◆ **Requirement 1**
Which Lou Reed album does the writer of the column about Street Hassle say they own?
◆ **Requirement 2**
Reproduce the passage of the Lou Reed column from "Four column Monday." to "for 900 words.".

◆ **Text**

Four column Monday. Houseguests. Family obligations. Brain: dazzled hash. But! The big work’s done, so let’s see what rote bleatage we can haul out before my fingers seize up. Hmm . . . nothing happened today; Gnat was gone on a day “camp,” just sat at home typing . . . I know! Let’s write about what I’m listening to at the moment. That’s always good for 900 words.

I have one Lou Reed album: Street Hassle.  It’s the musical equivalent of the million monkey theory. There’s no reason it should be any good, because nearly everyone is too wasted to put pick to string, and asking them to find the beat is like putting boxing gloves on a drunk and asking him to find a Polly Pocket shoe. In a barn. A dark barn. It may be true that Sally Can’t Dance, but Lou Can’t Sing; even when he sings a note correctly, it’s the wrong one. But you can’t not love a crude stumbling number like “Dirt,” especially when the background singers sing “Cheap, cheap, cheap, cheap, uptown dirt” in a saucy Motown style; likewise, “Gimme Some Good Times” is just “Sweet Jane” redux, but context, man, context! This was Lou’s comeback, his chance to be Grandpa Punk at the dawn of the New Wave. The reason the album made the critics smile was the title track, which had three songs based on the same theme, with a string section! Lou, with cellos! That was punker than punk in its own perverse way.

The “Street Hassle” suite – and I feel germy using that word – has a brilliant sucker punch, a moment that gobsmacked everyone in 1978. It’s a Spoken Introduction, moody and damned, ending with the words: Tramps like us, we were born to pay.

It wasn’t just the reference to Springsteen, the God of the Moment, that astonished the unsuspecting stoner, it was the voice. It was Bruce Himself who read the lines.

WHOAAA.

But those were the times; crossovers and synergies, all combining to create the illusion of a movement. Still, I remember going over to a friend’s place – he was a painter, abstract of course. It was spring; the breeze mingled with the cigarette smoke. Lou Reed on the stereo. You’re 20; there’s a current shooing through everything in the world, it runs right through you too.

◆ **Records shown**
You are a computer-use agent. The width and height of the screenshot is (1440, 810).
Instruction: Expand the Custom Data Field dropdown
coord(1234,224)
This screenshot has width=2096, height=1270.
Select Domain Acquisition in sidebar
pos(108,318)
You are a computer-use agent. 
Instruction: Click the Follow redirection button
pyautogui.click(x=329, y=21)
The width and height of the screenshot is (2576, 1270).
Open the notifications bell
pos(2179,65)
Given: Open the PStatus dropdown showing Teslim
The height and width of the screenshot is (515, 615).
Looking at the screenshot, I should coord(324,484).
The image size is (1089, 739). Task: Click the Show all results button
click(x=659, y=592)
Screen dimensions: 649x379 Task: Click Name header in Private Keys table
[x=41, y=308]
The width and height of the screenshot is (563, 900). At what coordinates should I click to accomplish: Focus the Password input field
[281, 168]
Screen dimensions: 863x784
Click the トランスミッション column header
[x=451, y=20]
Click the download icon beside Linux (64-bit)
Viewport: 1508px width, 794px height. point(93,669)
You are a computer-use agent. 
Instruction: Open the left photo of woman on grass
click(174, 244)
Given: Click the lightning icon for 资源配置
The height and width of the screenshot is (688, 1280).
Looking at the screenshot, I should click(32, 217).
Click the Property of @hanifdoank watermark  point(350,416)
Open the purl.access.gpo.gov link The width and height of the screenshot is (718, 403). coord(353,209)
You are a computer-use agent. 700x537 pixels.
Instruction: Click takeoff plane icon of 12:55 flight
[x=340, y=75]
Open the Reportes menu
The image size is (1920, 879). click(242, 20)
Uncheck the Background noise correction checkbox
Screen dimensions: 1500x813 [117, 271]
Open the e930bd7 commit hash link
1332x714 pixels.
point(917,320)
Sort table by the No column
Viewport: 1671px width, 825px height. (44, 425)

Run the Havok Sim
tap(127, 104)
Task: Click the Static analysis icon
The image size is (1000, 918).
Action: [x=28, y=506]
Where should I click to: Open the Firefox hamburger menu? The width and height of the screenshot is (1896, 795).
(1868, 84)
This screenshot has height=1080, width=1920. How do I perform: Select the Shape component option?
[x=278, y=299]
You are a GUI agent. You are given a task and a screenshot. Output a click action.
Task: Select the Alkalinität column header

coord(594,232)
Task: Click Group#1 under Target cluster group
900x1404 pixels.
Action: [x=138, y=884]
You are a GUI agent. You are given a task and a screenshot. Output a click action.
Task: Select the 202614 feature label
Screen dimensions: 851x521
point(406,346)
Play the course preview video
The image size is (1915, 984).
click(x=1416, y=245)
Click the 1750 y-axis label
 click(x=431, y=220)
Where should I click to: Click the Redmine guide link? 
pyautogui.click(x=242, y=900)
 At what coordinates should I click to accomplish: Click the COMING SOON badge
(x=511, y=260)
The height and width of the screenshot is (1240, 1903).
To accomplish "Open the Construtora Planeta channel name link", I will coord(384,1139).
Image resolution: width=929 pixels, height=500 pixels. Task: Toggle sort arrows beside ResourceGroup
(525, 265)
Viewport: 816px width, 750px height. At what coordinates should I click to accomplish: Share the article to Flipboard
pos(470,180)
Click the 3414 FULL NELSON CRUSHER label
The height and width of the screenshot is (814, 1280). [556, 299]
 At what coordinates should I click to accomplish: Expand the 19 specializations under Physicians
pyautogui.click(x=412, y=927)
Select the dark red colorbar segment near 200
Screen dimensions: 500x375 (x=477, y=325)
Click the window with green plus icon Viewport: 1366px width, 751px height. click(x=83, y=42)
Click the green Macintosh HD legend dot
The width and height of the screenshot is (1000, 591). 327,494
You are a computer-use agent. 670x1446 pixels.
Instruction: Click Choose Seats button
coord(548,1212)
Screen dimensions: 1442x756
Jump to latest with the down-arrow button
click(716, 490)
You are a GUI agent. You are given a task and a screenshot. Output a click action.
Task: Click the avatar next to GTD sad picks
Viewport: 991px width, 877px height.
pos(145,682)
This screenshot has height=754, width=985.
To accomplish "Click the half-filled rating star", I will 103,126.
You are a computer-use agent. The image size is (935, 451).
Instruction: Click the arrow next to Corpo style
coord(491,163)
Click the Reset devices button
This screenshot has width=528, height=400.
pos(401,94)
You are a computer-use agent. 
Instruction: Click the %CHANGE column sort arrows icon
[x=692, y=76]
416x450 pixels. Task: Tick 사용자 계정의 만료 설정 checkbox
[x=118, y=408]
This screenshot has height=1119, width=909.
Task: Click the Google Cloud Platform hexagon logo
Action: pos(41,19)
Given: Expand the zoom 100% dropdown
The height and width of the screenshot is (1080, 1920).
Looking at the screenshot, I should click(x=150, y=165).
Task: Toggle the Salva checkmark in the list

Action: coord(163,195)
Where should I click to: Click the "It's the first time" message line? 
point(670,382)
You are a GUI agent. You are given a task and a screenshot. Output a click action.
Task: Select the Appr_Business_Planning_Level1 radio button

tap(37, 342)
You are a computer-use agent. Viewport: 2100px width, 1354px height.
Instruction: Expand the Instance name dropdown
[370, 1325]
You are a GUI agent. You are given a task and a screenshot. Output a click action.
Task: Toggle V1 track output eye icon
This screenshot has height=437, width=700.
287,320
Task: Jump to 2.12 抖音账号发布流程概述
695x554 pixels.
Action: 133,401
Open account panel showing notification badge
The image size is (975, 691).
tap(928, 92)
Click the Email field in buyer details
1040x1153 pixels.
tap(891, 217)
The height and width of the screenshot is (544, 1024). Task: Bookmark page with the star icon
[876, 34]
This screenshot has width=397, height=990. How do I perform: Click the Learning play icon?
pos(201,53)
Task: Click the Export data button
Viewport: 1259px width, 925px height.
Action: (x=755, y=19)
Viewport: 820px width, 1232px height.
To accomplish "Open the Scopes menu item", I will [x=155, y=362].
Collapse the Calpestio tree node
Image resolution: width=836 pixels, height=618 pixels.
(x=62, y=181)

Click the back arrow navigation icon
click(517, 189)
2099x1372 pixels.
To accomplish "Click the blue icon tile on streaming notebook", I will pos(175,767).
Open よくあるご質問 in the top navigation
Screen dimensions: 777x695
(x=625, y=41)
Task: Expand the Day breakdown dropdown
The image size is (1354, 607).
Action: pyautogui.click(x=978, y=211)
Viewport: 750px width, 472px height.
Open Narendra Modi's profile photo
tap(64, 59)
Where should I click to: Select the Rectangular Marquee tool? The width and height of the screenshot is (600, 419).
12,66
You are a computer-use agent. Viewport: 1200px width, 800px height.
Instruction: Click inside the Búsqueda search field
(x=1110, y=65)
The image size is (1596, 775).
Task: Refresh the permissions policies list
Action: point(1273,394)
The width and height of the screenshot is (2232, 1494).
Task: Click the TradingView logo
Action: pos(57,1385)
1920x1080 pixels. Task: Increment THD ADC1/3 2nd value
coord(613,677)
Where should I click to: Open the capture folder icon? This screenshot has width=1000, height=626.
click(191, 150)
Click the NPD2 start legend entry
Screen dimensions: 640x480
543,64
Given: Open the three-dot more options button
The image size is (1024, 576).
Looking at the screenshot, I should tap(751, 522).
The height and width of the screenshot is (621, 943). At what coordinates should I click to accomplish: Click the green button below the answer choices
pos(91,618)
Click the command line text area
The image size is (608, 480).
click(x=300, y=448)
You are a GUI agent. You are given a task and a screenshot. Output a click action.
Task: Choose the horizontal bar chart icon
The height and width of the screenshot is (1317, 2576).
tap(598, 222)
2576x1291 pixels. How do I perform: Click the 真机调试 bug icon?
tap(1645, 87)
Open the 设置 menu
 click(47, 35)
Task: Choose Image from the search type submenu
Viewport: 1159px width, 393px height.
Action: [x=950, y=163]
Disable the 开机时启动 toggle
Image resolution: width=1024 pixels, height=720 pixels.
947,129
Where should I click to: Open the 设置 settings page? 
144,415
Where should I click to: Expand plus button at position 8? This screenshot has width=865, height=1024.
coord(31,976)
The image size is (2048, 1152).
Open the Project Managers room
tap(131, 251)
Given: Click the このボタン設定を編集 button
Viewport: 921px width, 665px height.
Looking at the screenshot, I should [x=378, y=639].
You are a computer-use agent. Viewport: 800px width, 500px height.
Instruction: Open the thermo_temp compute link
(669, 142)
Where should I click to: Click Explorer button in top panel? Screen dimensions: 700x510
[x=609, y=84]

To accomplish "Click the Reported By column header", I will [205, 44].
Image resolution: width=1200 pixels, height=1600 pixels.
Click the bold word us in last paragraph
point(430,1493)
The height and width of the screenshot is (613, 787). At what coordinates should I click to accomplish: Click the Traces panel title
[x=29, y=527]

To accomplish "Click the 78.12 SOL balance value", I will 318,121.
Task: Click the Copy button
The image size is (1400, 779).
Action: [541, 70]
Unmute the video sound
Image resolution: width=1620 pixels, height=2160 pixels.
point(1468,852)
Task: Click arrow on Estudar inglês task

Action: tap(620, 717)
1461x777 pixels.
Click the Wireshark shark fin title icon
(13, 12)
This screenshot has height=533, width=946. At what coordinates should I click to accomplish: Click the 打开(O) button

◆ **Exercise answer 1**
Street Hassle

◆ **Exercise answer 2**
Four column Monday. Houseguests. Family obligations. Brain: dazzled hash. But! The big work’s done, so let’s see what rote bleatage we can haul out before my fingers seize up. Hmm . . . nothing happened today; Gnat was gone on a day “camp,” just sat at home typing . . . I know! Let’s write about what I’m listening to at the moment. That’s always good for 900 words.